Roter Samt-Feenbarsch
Der Rote Samt-Feenbarsch (Cirrhilabrus rubrisquamis) ist ein tiefroter, riffsicherer Feenbarsch aus den Malediven — friedlich, robust und brillant im Gemeinschafts-Riff.

Roter Samt-Feenbarsch
Der Rote Samt-Feenbarsch (Cirrhilabrus rubrisquamis) ist ein wunderschöner Riffisch — Männchen zeigen oben am Körper satten samtigen Rotton, der nach unten ins Weiße übergeht und beim Balzen dramatisch intensiviert, während Weibchen zarter rosa gefärbt sind. Aktiv, robust und vollständig riffsicher bringen Feenbarsche wie dieser Farbe und ständige Bewegung ins Gemeinschafts-Riff — ohne Gefahr für Korallen oder Wirbellose.
Am besten hältst du ihn als Männchen mit mehreren Weibchen; Konkurrenz hält das Männchen in voller Farbe.
Natürlicher Lebensraum & Herkunft
Cirrhilabrus rubrisquamis kommt an den Malediven und umliegenden Riffen im Indischen Ozean vor, wo er in lockeren Gruppen über Riffhängen und Geröll lebt und Zooplankton aus der Strömung frisst. Männchen balzen vor Weibchen-Haremen über dem Riff.
Im Aquarium braucht er offenen Schwimmraum über dem Gestein für Mittelwasserschwimmen und Balz, plus Felswerk als Nachtversteck.
Pflege & Haltung
Stabile Meerwasserwerte: Salinität ca. 1,024–1,026, pH 8,1–8,4, Temperatur ca. 24–26°C (75–79°F). Bis ca. 8 cm (3 Zoll), ideal als Männchen mit einem oder mehreren Weibchen — ab ca. 115 Litern (30 US-Gallonen). Sicherer, lückenloser Deckel ist Pflicht — Feenbarsche sind erfahrene Springer. Robust und anspruchslos, sobald sie eingelebt sind.
Ernährung & Fütterung
Der Rote Samt-Feenbarsch ist Mikro-Fleischfresser und frisst in freier Natur Zooplankton. Er nimmt Aquariennahrung gut an: häufig kleine Portionen gefrorener Mysis und angereicherter Artemia, fein gehackter Meeresfrüchte sowie qualitativ hochwertiger kleiner Meeres-Pellets und -Flocken.
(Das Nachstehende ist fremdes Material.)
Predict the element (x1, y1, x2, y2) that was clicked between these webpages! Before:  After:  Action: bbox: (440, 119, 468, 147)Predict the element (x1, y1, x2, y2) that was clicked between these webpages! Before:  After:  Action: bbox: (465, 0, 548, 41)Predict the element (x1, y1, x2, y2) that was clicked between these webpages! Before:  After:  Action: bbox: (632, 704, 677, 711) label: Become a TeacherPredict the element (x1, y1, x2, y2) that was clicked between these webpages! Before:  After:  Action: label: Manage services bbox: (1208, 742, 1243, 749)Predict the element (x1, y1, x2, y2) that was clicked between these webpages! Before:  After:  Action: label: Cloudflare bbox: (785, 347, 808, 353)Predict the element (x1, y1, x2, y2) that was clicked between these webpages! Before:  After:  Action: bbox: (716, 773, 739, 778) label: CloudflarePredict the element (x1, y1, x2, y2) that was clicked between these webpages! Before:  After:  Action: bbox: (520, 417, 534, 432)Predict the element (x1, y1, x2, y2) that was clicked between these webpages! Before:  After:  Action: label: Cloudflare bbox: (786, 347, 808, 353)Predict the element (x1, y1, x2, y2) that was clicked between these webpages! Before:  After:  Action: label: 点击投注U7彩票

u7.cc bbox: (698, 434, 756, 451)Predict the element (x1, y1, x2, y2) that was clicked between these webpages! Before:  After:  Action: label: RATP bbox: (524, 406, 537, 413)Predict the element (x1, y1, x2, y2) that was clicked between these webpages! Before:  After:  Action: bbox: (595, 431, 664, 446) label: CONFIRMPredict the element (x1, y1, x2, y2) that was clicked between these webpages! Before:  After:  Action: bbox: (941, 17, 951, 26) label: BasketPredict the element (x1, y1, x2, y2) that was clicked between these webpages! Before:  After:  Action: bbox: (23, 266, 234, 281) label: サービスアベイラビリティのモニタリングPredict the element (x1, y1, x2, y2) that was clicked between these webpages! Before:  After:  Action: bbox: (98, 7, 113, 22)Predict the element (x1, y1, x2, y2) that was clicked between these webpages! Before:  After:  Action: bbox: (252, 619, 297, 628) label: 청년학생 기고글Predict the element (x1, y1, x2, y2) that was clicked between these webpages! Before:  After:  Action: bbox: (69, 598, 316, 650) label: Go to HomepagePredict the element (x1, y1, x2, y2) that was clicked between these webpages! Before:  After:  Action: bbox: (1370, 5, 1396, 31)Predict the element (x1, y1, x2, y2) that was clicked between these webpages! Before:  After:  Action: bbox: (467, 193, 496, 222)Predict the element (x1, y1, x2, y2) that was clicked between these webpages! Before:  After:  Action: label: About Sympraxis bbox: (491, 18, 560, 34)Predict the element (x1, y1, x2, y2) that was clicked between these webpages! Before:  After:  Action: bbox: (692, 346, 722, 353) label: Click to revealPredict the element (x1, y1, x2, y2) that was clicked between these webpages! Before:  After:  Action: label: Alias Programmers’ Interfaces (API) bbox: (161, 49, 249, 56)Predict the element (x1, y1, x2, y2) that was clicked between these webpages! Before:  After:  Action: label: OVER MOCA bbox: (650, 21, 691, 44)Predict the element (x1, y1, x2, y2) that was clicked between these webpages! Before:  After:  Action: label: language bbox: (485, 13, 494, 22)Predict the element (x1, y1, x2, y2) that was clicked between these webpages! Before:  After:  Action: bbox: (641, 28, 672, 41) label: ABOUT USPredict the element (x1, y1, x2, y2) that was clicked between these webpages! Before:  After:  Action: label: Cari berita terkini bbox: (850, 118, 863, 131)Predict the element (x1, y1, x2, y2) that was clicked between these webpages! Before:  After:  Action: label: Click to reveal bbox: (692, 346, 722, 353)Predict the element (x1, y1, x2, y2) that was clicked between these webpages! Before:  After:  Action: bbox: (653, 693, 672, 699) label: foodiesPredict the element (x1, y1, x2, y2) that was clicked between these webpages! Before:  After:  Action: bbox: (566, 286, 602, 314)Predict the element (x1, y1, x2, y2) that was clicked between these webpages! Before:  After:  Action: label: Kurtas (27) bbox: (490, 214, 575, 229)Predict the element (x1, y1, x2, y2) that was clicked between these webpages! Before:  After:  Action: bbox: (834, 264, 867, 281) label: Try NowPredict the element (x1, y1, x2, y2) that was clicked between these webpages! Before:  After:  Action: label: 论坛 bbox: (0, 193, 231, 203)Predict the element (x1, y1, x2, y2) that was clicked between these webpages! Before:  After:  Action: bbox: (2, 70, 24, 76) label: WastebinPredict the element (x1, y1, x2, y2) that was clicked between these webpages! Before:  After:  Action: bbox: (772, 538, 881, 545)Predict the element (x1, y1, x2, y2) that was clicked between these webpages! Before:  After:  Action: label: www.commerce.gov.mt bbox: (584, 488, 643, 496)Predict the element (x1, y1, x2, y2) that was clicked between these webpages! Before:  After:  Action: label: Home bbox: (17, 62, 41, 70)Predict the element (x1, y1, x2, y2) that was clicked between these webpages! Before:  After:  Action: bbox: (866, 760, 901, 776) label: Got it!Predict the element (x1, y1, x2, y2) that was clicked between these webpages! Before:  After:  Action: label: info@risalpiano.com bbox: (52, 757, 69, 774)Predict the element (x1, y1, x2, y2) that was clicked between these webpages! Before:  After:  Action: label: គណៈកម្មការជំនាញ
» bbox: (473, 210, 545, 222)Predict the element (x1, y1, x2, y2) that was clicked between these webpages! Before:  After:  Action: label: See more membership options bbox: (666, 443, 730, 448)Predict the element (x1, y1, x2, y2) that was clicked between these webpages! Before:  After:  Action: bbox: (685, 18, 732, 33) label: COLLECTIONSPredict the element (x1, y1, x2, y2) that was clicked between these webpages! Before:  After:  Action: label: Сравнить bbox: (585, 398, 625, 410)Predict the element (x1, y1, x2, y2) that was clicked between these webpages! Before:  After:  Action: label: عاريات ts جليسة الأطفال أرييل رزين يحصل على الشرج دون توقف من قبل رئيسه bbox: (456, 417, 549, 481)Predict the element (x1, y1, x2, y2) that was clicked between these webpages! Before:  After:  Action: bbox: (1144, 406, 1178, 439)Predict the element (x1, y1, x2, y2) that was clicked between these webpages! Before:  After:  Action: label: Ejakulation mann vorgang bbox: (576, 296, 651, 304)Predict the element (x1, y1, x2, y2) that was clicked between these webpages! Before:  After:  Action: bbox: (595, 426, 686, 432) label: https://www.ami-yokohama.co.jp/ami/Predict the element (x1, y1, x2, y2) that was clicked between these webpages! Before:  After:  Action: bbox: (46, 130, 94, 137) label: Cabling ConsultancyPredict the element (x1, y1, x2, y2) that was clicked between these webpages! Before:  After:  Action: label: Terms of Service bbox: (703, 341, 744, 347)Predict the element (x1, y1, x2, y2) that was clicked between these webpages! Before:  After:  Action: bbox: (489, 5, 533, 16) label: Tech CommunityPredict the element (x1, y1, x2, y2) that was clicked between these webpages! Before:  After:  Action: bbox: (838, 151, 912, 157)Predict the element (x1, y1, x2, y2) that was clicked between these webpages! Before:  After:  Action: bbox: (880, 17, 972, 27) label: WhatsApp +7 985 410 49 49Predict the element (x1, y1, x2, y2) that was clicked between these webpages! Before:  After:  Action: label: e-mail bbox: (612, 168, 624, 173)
Mehrere kleine Fütterungen täglich passen zum schnellen Stoffwechsel und halten die Farben leuchtend.
Verhalten & Temperament
Friedlicher, aktiver Fisch ohne Bedrohung für Mitbewohner. Männchen balzen und spielen leicht miteinander — halte ein einzelnes Männchen, außer das Becken ist groß; Männchen mit mehreren Weibchen ist ideal. Tagsüber eifrig im Freiwasser, nachts in den Felsen — oft in einem Schleimkokon schlafend.
Mitbewohner
Gute Begleiter sind andere friedliche Rifffische — Clownfische, Grundel, andere kleine Lippfische, Fahnenbarsche, Kardinalfische und Ähnliches. Aggressive oder ungestüme Arten meiden. Vollständig riffsicher — Korallen und Zierwirbellose bleiben unberührt. Mehrere Feenbarsch-Arten lassen sich in großen Becken oft vertragen, wenn sie zusammen eingesetzt werden.
Zucht
Cirrhilabrus rubrisquamis laicht pelagisch; Aquarienlaich wird gelegentlich beobachtet, die Aufzucht winziger Larven ist zu Hause selten erfolgreich. Handelsstücke stammen aus Wildfang.
Häufige Gesundheitsprobleme
Der Rote Samt-Feenbarsch ist robust, kann aber wie alle Meeresfische unter Stress von Meerwasser-Ich (Cryptocaryon irritans) und Meerwasser-Oodinium (Amyloodinium ocellatum) betroffen sein. Quarantäne neuer Tiere, stabile Wasserqualität, sicherer Deckel gegen Sprung und häufige Fütterung — ideal als kleines Harem — machen ihn zu einem brillanten, anfängerfreundlichen Riff-Mittelpunkt.